Connecticut’s first retail recreational marijuana sales are scheduled for Tuesday.

Nine medical marijuana operators have successfully completed the steps needed to expand their businesses to include the new market for adults 21 and over. As many as 40 more retailers, along with dozens of other marijuana-related businesses, could open by the end of 2023.

Kristin Souza, a marijuana advocate and owner of Sugar Leaf Boutique in Middletown, said some retailers are expecting long lines.

“It has happened in other states almost every time,” Souza said, referring to the first day of recreational marijuana sales. “There were people that were excited about it, and they were sleeping outside to get in.”

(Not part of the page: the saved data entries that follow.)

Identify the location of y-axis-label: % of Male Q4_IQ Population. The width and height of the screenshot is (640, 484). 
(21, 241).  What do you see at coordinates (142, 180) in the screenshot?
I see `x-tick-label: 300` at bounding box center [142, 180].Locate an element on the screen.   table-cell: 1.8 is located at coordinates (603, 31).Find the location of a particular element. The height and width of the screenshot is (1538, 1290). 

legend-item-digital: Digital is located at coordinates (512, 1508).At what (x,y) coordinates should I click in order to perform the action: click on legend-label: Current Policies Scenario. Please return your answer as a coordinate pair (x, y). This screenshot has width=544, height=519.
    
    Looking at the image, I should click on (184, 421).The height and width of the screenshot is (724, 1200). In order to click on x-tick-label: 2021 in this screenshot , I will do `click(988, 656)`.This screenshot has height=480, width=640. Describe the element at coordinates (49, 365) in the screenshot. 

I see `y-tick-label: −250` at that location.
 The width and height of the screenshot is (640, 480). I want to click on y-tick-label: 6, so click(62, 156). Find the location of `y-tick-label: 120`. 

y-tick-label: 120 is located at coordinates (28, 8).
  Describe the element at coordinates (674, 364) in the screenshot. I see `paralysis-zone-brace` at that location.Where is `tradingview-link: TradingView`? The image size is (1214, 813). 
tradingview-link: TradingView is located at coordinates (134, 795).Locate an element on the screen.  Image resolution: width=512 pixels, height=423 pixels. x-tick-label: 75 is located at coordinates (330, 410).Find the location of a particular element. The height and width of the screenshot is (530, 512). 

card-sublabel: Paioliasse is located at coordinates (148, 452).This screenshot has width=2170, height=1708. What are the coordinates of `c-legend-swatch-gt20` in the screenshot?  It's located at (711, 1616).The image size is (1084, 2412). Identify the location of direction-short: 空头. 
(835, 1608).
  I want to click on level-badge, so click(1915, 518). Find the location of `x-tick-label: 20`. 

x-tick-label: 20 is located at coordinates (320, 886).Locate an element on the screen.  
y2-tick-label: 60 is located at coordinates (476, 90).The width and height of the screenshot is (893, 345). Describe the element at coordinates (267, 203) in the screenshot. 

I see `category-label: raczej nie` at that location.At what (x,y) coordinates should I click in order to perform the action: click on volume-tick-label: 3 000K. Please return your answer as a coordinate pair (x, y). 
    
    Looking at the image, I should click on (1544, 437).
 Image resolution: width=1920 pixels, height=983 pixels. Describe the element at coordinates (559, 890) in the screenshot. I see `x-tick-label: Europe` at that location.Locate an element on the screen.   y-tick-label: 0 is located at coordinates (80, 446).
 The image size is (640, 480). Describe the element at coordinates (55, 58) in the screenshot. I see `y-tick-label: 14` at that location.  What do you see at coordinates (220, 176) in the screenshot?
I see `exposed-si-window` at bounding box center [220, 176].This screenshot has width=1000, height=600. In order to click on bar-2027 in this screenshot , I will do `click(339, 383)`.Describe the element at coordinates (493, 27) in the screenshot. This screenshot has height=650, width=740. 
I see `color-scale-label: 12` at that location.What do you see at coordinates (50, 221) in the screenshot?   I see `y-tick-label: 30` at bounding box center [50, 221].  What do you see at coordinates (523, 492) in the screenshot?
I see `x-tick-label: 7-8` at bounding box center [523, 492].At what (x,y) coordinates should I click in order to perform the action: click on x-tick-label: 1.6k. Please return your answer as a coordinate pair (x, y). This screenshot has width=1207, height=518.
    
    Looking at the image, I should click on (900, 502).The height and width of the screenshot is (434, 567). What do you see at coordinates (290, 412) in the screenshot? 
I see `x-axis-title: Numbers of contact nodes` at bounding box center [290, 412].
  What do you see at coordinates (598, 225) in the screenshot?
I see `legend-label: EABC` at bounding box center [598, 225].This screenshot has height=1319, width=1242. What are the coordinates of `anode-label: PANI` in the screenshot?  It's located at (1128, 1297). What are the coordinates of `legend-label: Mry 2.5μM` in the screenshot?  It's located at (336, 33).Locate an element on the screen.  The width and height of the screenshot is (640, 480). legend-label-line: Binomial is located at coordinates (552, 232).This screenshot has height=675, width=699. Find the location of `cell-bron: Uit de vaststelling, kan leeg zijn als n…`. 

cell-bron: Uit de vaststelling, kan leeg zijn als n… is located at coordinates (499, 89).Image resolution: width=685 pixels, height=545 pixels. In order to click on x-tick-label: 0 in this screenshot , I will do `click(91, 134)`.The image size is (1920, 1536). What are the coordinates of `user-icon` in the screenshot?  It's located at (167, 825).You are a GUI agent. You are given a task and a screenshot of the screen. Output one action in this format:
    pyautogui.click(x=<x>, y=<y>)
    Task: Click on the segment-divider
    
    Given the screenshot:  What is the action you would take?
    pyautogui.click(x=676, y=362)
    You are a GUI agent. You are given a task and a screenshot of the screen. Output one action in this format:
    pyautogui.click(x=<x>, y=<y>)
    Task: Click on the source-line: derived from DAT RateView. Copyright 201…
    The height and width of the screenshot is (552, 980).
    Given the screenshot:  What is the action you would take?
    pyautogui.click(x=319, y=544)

The state Department of Consumer Protection said initial recreational sales will be limited to 1/4-ounce of cannabis flower, or its equivalent, per transaction. Those transaction limits will be reviewed over time, but they are in place to ensure adequate supply for both adult-use consumers and medical marijuana patients, who are allowed to purchase up to 5 ounces per month.

Even though there are transaction limits, state officials said dispensaries will not track each sale.

“So a customer could potentially go to one dispensary, get their quarter-ounce and then go to another dispensary,” Souza said.

Medical marijuana dispensaries in New Haven, Branford, Torrington, Newington, Stamford, Willimantic, Danbury, Montville and Meriden successfully completed the necessary steps to convert to a “hybrid license” and therefore will be allowed on Jan. 10 at 10 a.m. to sell cannabis products to all adults — not just people with medical marijuana cards.

They have also met local zone requirements. Roughly 50 of the state’s 169 cities and towns have so far issued a prohibition or moratorium on cannabis establishments.